Extracted data entries
::::::::
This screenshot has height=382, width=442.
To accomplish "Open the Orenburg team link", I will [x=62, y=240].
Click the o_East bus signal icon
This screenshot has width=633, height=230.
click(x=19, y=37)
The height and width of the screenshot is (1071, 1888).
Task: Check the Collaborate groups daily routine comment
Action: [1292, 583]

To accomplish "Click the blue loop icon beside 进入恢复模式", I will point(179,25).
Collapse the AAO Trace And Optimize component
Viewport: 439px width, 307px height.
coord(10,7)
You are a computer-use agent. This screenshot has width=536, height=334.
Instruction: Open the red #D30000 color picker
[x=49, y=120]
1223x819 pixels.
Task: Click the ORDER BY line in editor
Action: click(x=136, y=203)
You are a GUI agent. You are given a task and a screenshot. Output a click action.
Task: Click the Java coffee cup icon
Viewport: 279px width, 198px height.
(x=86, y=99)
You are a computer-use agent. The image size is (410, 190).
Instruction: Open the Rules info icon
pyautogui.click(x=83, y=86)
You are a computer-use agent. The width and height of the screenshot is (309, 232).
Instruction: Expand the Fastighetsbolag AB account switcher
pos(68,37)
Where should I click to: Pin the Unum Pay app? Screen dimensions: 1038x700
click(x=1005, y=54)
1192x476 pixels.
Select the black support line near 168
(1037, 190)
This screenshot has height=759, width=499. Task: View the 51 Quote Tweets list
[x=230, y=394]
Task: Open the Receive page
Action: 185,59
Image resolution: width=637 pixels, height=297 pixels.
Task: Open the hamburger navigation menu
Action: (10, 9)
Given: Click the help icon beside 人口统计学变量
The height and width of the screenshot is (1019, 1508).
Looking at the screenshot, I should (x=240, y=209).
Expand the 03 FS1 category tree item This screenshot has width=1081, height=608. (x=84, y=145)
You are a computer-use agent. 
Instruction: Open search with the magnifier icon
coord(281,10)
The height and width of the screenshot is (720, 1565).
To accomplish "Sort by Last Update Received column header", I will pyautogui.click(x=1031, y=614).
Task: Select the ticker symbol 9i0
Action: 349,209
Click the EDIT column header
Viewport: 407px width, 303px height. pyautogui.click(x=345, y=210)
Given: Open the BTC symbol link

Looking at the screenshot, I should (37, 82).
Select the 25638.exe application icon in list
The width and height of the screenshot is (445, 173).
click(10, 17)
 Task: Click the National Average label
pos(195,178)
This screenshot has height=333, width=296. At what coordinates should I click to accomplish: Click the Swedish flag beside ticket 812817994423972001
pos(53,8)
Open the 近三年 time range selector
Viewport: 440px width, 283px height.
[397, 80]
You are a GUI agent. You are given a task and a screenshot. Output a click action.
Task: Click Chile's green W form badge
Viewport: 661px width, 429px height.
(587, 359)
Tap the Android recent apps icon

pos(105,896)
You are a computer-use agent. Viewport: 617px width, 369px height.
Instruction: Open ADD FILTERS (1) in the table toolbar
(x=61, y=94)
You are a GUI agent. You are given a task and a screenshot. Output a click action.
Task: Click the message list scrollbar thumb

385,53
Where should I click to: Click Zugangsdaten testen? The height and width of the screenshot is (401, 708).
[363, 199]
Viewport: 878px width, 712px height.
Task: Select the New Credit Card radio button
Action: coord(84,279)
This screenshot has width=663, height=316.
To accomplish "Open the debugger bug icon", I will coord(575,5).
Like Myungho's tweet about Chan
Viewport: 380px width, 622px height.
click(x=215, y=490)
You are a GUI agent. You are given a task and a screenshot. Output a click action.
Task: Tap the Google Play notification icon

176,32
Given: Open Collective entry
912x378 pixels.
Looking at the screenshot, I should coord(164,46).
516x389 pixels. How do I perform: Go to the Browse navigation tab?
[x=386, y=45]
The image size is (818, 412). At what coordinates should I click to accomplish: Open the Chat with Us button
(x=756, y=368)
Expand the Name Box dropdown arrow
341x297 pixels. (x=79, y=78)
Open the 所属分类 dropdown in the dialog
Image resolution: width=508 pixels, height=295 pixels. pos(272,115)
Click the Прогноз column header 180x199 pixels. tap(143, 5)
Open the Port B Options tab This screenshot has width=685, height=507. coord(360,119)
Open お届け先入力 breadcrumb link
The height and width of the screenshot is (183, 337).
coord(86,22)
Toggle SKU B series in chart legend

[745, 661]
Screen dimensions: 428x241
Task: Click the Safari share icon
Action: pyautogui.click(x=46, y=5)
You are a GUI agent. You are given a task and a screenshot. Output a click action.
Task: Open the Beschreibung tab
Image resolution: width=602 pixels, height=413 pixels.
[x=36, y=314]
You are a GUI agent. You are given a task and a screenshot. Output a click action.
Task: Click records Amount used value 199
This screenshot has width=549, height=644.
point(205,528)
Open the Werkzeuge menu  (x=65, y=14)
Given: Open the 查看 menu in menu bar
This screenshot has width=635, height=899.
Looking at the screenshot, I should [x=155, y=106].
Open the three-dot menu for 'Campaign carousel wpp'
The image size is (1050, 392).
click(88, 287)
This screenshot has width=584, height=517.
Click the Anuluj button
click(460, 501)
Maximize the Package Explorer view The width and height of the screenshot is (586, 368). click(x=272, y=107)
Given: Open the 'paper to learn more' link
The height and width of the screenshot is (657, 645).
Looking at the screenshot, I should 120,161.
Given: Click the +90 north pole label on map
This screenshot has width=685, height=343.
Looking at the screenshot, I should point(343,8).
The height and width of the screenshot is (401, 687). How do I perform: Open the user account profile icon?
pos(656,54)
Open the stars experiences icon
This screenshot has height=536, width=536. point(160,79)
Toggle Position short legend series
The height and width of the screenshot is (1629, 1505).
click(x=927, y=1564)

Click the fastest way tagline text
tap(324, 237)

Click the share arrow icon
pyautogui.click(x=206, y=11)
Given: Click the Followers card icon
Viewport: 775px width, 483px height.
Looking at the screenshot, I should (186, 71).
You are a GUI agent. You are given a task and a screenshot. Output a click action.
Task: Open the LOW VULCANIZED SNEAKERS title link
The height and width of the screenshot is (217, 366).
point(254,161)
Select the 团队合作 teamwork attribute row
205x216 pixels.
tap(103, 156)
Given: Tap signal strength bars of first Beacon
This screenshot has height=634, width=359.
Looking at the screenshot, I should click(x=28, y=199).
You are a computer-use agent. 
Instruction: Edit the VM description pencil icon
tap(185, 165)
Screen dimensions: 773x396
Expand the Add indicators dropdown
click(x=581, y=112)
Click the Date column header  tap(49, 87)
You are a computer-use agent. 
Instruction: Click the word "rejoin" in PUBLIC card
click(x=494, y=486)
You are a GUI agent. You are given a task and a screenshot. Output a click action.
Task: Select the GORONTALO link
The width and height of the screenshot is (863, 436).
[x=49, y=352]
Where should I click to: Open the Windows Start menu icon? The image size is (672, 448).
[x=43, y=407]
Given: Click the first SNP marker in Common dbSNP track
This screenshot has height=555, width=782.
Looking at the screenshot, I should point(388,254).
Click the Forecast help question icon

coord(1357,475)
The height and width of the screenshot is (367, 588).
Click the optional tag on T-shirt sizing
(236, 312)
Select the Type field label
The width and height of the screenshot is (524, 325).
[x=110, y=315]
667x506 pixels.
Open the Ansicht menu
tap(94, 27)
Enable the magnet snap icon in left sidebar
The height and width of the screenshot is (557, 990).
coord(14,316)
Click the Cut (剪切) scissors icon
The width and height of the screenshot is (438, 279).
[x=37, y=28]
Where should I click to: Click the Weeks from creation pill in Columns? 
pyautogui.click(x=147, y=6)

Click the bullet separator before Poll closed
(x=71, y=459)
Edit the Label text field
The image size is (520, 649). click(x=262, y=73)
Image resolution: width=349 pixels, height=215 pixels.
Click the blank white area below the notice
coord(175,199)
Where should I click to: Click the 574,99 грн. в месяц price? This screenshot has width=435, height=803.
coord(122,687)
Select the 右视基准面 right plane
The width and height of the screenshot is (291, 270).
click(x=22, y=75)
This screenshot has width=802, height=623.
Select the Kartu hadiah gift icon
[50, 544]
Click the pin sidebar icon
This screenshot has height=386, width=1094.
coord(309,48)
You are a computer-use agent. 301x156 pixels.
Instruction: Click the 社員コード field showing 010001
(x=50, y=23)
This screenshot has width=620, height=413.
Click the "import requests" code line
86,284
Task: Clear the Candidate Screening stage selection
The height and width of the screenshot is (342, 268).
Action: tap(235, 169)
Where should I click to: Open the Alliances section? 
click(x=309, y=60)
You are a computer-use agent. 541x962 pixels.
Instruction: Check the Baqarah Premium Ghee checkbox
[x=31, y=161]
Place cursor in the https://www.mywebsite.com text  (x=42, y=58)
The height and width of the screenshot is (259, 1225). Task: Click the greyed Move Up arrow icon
::::::::
> [Problem statement]: Please filter the entries above down to the lines holding "signal" and copy them.

> [Response to the task]:
Click the o_East bus signal icon
Given: Tap signal strength bars of first Beacon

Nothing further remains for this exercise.